## Exercises to complete
1. Please rewrite the auto industry post from "From Yahoo! Canada" to "financing they need.", changing "jobs" to "positions".
2. According to the auto industry post, what fraction of their Canadian workforce will auto parts makers cut?

Auto parts makers to shed 37,000 jobs this year, Conference Board forecasts

More bad news for Canadian stampers. One can expect roughly the same results south of the border, at least in proportion.

From Yahoo! Canada Finance

The Conference Board of Canada says auto parts makers will cut 37,000 jobs, or about one third of their workforce in Canada, as the North American industry undergoes massive restructuring.

The sector has been shedding jobs for years, but this year’s losses are expected to top the total of the last four years combined.

Ontario will be hard hit by the job losses since the province has most of the parts companies.

Chrysler dealers left without vehicles

Here’s another amusing (well, probably not to the dealers) side of the Chrysler saga. From the (Toronto) Globe and Mail:

Chrysler Group LLC will start cranking out vehicles at seven of its North American assembly plants on June 29, but some Canadian dealers say they will be unable to restock their dealerships with new vehicles because they can’t get the financing they need.

Inventories have fallen to minimal levels […but many …] can’t order new cars and trucks because they are still waiting for financing approval from GMAC LLC

This is another example of cascade failure I spoke about earlier. Seemingly unrelated things combine to topple systems that should continue to work. If it were easy to get credit another way, these dealerships would not be having a problem. They might pay a little more for credit from someone else, but at the moment, all other sources are choked off, and this one is slow.

This is another bottleneck on the road to a recovery for stampers.

Chrysler plants will open in weeks: Fiat

From Canadian Manufacturing News, a Rogers publication. Some tentatively good news for stampers:

Fiat [which now controls Chrysler] announced plans to resume production at its Brampton and Windsor plants and five other North American factories at the end of June.

[Data for locating visible targets]

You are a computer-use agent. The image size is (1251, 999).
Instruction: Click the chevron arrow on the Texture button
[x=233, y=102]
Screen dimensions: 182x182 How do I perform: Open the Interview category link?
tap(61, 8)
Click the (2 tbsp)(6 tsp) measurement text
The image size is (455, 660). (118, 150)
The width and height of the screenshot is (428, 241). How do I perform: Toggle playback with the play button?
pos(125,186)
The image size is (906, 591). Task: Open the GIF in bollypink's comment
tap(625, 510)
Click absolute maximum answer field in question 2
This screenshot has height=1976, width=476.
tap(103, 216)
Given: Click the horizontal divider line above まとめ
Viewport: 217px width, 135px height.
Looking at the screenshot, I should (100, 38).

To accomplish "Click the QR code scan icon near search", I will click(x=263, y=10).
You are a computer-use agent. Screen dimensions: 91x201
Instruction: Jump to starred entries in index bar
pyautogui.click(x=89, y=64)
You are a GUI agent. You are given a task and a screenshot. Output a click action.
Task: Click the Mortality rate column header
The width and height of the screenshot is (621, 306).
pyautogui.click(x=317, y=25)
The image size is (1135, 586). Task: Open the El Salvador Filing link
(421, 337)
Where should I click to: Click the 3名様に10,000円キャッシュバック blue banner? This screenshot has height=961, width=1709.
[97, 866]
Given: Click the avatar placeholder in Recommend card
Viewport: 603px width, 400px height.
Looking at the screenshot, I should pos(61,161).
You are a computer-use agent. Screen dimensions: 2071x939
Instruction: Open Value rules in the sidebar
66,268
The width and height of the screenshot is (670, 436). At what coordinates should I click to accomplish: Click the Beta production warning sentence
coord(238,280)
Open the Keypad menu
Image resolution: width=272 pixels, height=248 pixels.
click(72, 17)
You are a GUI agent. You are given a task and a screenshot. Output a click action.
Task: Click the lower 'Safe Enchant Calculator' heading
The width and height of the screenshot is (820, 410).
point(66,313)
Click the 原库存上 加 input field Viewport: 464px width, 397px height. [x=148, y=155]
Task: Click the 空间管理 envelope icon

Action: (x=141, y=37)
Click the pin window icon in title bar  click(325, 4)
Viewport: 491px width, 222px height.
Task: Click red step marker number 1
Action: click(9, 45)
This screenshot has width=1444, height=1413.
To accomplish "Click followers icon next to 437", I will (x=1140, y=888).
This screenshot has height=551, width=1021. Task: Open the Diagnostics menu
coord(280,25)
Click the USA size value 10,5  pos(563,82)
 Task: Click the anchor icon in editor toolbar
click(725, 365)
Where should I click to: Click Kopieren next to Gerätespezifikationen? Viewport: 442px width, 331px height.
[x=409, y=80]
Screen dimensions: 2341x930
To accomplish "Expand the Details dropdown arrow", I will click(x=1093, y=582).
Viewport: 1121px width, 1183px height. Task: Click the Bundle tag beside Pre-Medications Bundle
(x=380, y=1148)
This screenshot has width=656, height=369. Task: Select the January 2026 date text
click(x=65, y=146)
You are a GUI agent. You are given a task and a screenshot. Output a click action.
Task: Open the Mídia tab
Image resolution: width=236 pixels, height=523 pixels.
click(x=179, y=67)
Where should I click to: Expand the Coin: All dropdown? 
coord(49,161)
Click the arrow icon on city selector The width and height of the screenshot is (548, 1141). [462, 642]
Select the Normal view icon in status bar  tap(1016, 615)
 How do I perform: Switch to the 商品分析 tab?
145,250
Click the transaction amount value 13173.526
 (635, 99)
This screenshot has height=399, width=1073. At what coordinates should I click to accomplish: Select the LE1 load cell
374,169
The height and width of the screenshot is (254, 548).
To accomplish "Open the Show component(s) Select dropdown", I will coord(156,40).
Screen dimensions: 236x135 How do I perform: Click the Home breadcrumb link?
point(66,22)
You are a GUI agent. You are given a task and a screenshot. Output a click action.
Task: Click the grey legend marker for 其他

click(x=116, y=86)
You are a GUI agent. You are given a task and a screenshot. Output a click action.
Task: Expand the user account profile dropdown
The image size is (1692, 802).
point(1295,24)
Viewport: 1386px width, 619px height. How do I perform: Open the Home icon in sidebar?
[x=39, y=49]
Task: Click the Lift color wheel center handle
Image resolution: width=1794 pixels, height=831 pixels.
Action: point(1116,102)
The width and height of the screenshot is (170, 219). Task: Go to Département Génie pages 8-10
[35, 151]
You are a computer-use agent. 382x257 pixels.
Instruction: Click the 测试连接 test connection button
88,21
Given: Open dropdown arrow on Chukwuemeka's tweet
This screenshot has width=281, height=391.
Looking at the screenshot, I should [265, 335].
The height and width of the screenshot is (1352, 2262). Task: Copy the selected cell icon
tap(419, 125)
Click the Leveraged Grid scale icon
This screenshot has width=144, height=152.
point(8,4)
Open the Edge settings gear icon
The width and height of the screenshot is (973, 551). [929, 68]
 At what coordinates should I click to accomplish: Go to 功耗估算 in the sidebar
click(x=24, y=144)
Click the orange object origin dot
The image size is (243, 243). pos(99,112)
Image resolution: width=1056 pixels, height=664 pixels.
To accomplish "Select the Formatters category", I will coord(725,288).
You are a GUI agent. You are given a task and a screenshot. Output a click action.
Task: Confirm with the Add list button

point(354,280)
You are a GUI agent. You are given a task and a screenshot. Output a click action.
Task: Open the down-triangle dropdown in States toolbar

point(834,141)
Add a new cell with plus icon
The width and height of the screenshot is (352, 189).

## Responses per task
1.
From Yahoo! Canada Finance

The Conference Board of Canada says auto parts makers will cut 37,000 positions, or about one third of their workforce in Canada, as the North American industry undergoes massive restructuring.

The sector has been shedding positions for years, but this year’s losses are expected to top the total of the last four years combined.

Ontario will be hard hit by the job losses since the province has most of the parts companies.

Chrysler dealers left without vehicles

Here’s another amusing (well, probably not to the dealers) side of the Chrysler saga. From the (Toronto) Globe and Mail:

Chrysler Group LLC will start cranking out vehicles at seven of its North American assembly plants on June 29, but some Canadian dealers say they will be unable to restock their dealerships with new vehicles because they can’t get the financing they need.

2. About one third.